> [Challenge] Extract and copy verbatim the lines of the data that begin at the line containing "Click the Rates price tag icon" and end after the line containing "(x=66, y=303)", with both of those lines included.

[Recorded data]

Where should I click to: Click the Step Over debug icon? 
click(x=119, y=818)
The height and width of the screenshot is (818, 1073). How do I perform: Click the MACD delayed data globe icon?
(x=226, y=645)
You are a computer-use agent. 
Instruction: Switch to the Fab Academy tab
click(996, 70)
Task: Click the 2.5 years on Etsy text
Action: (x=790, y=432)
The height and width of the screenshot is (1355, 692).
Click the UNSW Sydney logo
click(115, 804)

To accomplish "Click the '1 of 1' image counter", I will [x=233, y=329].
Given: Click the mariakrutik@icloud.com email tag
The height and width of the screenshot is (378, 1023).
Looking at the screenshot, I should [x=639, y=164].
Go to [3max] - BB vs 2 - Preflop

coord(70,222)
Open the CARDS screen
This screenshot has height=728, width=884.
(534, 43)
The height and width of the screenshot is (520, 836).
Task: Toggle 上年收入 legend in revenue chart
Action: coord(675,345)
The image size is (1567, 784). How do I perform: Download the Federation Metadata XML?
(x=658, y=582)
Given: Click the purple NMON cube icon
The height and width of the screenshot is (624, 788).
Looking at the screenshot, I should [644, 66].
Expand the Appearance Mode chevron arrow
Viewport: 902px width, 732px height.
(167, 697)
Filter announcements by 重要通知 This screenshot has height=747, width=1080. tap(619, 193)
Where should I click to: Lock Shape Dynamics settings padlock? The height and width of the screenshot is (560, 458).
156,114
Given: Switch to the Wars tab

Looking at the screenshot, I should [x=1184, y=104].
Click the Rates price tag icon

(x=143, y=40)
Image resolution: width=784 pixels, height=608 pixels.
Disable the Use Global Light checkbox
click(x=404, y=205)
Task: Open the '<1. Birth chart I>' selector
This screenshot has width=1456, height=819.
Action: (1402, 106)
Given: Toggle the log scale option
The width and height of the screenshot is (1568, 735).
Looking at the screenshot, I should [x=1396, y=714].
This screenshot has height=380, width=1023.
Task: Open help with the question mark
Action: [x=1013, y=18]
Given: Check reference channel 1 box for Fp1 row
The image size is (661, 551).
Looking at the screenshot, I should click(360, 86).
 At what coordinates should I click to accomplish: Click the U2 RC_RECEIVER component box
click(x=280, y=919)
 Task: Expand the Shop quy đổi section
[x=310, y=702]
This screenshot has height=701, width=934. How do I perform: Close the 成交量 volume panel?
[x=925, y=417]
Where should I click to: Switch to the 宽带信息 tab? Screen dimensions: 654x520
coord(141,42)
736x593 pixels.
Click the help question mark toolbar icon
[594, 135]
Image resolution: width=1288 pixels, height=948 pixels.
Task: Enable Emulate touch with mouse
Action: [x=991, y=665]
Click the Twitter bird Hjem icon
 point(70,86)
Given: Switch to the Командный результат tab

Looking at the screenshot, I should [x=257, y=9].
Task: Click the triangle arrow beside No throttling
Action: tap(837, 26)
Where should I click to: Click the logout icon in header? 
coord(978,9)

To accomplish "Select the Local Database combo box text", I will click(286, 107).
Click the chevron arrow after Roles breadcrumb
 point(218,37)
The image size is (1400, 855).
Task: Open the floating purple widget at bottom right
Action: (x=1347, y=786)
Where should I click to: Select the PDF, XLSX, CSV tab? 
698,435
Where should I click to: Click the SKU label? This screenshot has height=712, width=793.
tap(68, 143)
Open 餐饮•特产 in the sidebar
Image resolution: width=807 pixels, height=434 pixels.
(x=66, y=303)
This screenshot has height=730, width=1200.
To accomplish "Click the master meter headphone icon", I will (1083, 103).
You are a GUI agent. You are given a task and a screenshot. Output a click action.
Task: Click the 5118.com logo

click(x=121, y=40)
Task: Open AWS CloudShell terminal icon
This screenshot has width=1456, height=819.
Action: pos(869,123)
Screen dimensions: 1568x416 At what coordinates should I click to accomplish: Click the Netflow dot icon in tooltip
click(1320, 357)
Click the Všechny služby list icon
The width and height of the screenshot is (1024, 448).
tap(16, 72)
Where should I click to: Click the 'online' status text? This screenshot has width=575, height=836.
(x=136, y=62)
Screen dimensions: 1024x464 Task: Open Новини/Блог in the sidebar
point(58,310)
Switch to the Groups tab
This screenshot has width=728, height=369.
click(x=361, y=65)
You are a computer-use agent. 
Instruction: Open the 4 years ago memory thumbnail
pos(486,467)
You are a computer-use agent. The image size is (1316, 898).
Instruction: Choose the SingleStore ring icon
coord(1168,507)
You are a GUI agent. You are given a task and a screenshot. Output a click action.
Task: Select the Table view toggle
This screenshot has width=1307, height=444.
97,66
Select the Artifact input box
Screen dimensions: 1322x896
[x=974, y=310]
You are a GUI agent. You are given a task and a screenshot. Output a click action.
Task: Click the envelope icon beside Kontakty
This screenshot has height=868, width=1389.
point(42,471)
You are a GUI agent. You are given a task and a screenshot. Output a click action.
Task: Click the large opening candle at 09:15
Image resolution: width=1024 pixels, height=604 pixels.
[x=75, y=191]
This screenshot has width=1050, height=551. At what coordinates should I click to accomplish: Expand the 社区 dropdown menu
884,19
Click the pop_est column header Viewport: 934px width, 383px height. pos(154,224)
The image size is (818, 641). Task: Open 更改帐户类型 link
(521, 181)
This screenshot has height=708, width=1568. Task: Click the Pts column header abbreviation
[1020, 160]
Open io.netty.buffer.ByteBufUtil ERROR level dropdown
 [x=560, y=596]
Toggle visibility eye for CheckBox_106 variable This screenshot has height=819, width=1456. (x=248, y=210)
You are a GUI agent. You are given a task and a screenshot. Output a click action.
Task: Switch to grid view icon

> [The reply]
Click the Rates price tag icon

(x=143, y=40)
Image resolution: width=784 pixels, height=608 pixels.
Disable the Use Global Light checkbox
click(x=404, y=205)
Task: Open the '<1. Birth chart I>' selector
This screenshot has width=1456, height=819.
Action: (1402, 106)
Given: Toggle the log scale option
The width and height of the screenshot is (1568, 735).
Looking at the screenshot, I should [x=1396, y=714].
This screenshot has height=380, width=1023.
Task: Open help with the question mark
Action: [x=1013, y=18]
Given: Check reference channel 1 box for Fp1 row
The image size is (661, 551).
Looking at the screenshot, I should click(360, 86).
 At what coordinates should I click to accomplish: Click the U2 RC_RECEIVER component box
click(x=280, y=919)
 Task: Expand the Shop quy đổi section
[x=310, y=702]
This screenshot has height=701, width=934. How do I perform: Close the 成交量 volume panel?
[x=925, y=417]
Where should I click to: Switch to the 宽带信息 tab? Screen dimensions: 654x520
coord(141,42)
736x593 pixels.
Click the help question mark toolbar icon
[594, 135]
Image resolution: width=1288 pixels, height=948 pixels.
Task: Enable Emulate touch with mouse
Action: [x=991, y=665]
Click the Twitter bird Hjem icon
 point(70,86)
Given: Switch to the Командный результат tab

Looking at the screenshot, I should [x=257, y=9].
Task: Click the triangle arrow beside No throttling
Action: tap(837, 26)
Where should I click to: Click the logout icon in header? 
coord(978,9)

To accomplish "Select the Local Database combo box text", I will click(286, 107).
Click the chevron arrow after Roles breadcrumb
 point(218,37)
The image size is (1400, 855).
Task: Open the floating purple widget at bottom right
Action: (x=1347, y=786)
Where should I click to: Select the PDF, XLSX, CSV tab? 
698,435
Where should I click to: Click the SKU label? This screenshot has height=712, width=793.
tap(68, 143)
Open 餐饮•特产 in the sidebar
Image resolution: width=807 pixels, height=434 pixels.
(x=66, y=303)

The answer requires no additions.